------ Provided information ------

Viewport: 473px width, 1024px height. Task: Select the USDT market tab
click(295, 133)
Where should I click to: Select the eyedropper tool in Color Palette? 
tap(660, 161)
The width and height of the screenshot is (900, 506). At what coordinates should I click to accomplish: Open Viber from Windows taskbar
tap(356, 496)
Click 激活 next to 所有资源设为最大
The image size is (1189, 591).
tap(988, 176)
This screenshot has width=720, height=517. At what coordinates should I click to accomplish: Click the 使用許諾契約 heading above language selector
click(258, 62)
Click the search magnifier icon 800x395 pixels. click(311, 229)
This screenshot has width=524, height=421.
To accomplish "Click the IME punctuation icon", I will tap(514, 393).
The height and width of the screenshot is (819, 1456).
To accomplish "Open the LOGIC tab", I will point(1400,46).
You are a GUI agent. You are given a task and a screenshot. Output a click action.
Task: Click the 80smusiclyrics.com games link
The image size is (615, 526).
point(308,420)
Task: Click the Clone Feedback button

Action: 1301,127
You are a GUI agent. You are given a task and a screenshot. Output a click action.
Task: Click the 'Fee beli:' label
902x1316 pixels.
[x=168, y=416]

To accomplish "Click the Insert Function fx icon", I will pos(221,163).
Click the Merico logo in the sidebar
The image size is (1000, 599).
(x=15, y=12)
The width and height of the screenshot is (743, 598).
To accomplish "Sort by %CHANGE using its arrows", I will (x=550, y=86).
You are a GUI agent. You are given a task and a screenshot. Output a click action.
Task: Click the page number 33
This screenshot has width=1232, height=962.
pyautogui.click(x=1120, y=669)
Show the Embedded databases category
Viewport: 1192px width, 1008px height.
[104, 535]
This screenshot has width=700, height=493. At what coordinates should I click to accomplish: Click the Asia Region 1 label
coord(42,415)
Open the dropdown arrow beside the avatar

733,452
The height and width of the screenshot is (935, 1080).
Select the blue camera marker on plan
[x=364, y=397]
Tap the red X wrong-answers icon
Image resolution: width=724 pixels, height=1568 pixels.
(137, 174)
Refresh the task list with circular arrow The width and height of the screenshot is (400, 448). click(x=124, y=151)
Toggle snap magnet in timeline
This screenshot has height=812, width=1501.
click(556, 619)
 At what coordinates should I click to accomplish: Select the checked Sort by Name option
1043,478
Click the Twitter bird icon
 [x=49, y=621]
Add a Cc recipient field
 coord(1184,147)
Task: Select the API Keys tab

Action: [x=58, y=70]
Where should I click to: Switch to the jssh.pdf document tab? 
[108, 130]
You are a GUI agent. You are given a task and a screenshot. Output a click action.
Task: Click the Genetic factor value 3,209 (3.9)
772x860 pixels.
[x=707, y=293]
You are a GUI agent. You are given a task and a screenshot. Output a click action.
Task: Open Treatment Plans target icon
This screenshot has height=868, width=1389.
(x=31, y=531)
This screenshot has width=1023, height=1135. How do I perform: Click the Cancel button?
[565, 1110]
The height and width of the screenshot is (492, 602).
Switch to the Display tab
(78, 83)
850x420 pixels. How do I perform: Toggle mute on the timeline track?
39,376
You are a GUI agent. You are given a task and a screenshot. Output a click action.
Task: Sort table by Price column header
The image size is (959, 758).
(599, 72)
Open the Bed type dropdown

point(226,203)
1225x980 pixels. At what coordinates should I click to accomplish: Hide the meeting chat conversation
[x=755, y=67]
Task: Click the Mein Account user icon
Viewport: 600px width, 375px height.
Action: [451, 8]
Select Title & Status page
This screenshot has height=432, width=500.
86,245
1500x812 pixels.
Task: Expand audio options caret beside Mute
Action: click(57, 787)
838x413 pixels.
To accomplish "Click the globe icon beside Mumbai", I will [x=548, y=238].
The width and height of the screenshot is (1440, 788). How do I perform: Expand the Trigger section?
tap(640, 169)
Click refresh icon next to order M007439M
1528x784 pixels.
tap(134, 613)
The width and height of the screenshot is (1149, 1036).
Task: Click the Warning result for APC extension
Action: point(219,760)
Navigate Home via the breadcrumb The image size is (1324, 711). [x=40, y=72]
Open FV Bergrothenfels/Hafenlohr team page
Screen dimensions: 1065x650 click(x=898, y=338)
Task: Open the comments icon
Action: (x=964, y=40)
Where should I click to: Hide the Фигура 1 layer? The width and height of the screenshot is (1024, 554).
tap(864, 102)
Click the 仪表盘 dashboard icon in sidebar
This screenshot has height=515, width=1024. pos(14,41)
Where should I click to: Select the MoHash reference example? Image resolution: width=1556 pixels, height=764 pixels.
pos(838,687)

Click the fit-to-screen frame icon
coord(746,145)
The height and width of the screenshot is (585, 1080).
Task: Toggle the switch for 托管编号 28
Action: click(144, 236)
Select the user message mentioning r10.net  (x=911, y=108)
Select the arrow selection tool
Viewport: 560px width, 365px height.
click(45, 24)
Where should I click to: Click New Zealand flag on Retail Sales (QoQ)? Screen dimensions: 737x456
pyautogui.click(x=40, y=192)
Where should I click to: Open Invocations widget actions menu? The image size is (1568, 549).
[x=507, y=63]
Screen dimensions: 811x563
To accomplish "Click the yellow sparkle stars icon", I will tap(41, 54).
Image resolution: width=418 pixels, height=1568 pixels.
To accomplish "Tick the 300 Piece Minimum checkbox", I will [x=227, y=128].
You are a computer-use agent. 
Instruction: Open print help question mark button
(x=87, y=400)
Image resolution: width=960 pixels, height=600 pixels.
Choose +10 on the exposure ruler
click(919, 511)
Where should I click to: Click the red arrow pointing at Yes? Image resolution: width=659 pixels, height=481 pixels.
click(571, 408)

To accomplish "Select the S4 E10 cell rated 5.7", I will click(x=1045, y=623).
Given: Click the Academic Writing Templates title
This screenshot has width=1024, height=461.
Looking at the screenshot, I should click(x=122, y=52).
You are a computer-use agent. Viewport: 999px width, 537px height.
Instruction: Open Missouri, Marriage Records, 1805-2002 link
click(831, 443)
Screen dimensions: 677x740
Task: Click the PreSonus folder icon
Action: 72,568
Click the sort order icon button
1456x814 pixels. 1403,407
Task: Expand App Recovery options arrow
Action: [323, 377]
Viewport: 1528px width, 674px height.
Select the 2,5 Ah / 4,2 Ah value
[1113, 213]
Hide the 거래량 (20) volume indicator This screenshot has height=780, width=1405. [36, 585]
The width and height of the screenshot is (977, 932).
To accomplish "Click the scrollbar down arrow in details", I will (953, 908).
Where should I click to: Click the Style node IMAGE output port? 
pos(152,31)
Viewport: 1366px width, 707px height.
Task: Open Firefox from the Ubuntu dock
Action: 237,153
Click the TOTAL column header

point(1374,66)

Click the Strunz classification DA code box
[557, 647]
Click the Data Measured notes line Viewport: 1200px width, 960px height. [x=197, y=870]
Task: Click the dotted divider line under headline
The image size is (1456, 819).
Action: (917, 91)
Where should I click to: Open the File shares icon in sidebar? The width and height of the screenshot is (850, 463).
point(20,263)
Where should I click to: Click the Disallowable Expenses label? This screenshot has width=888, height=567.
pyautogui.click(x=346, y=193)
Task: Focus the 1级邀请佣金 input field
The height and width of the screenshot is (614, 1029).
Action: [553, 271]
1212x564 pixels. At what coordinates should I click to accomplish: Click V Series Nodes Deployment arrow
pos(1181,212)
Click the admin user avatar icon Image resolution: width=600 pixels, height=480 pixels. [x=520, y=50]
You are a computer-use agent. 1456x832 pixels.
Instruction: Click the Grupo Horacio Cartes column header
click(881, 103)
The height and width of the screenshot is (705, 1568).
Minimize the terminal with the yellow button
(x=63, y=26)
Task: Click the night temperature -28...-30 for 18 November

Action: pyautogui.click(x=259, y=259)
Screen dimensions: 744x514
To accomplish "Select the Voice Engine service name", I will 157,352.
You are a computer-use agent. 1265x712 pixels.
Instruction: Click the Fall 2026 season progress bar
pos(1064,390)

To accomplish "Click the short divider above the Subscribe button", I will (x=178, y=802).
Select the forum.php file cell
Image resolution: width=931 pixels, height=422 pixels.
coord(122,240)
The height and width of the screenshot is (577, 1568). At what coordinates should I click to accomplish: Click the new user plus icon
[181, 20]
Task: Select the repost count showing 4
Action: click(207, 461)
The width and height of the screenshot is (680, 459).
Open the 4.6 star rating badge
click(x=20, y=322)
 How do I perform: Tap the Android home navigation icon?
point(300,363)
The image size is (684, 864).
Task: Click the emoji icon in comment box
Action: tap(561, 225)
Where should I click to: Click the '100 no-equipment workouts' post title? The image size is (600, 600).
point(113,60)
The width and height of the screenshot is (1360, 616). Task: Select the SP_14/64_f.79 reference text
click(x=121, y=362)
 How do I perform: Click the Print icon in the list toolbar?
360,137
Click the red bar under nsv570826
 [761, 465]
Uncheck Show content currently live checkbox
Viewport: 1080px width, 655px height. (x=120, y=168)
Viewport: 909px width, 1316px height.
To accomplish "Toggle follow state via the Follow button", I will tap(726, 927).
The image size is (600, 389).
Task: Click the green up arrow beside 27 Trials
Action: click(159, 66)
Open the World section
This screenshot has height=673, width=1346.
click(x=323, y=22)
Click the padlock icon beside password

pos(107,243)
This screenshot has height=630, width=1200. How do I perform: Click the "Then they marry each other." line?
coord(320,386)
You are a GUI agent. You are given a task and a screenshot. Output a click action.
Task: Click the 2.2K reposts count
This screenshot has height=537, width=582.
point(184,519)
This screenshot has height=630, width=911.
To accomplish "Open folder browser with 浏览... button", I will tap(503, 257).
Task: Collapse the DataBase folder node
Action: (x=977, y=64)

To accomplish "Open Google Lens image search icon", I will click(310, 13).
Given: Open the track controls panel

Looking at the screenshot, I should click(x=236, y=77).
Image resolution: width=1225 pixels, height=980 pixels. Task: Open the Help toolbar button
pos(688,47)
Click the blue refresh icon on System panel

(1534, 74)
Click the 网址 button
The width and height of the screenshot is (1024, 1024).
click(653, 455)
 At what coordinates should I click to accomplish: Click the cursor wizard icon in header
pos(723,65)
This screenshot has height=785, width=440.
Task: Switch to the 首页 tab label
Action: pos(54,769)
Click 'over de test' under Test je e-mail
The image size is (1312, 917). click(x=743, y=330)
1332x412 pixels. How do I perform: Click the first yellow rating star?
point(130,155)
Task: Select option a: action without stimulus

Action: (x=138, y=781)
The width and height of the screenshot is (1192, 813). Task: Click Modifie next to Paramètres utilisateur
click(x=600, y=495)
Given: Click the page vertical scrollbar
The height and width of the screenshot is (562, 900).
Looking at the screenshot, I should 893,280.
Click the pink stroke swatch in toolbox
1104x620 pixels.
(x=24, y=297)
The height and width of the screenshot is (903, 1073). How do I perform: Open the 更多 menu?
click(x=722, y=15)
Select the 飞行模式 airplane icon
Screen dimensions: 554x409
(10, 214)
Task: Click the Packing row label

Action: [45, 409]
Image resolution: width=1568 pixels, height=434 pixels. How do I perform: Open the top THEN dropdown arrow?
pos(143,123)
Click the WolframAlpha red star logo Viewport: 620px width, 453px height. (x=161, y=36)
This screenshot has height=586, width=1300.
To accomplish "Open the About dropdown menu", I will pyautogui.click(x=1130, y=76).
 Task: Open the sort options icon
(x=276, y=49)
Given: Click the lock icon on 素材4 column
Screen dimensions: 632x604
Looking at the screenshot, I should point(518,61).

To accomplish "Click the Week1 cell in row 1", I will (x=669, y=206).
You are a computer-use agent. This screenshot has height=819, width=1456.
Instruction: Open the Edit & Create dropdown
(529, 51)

------

## [Assignment]
From the records above, give again exactly the lines running from the line with "Select the 2,5 Ah / 4,2 Ah value" to the line with "You are a computer-use agent. 1265x712", inclusive.

## [Task answer]
Select the 2,5 Ah / 4,2 Ah value
[1113, 213]
Hide the 거래량 (20) volume indicator This screenshot has height=780, width=1405. [36, 585]
The width and height of the screenshot is (977, 932).
To accomplish "Click the scrollbar down arrow in details", I will (953, 908).
Where should I click to: Click the Style node IMAGE output port? 
pos(152,31)
Viewport: 1366px width, 707px height.
Task: Open Firefox from the Ubuntu dock
Action: 237,153
Click the TOTAL column header

point(1374,66)

Click the Strunz classification DA code box
[557, 647]
Click the Data Measured notes line Viewport: 1200px width, 960px height. [x=197, y=870]
Task: Click the dotted divider line under headline
The image size is (1456, 819).
Action: (917, 91)
Where should I click to: Open the File shares icon in sidebar? The width and height of the screenshot is (850, 463).
point(20,263)
Where should I click to: Click the Disallowable Expenses label? This screenshot has width=888, height=567.
pyautogui.click(x=346, y=193)
Task: Focus the 1级邀请佣金 input field
The height and width of the screenshot is (614, 1029).
Action: [553, 271]
1212x564 pixels. At what coordinates should I click to accomplish: Click V Series Nodes Deployment arrow
pos(1181,212)
Click the admin user avatar icon Image resolution: width=600 pixels, height=480 pixels. [x=520, y=50]
You are a computer-use agent. 1456x832 pixels.
Instruction: Click the Grupo Horacio Cartes column header
click(881, 103)
The height and width of the screenshot is (705, 1568).
Minimize the terminal with the yellow button
(x=63, y=26)
Task: Click the night temperature -28...-30 for 18 November

Action: pyautogui.click(x=259, y=259)
Screen dimensions: 744x514
To accomplish "Select the Voice Engine service name", I will 157,352.
You are a computer-use agent. 1265x712 pixels.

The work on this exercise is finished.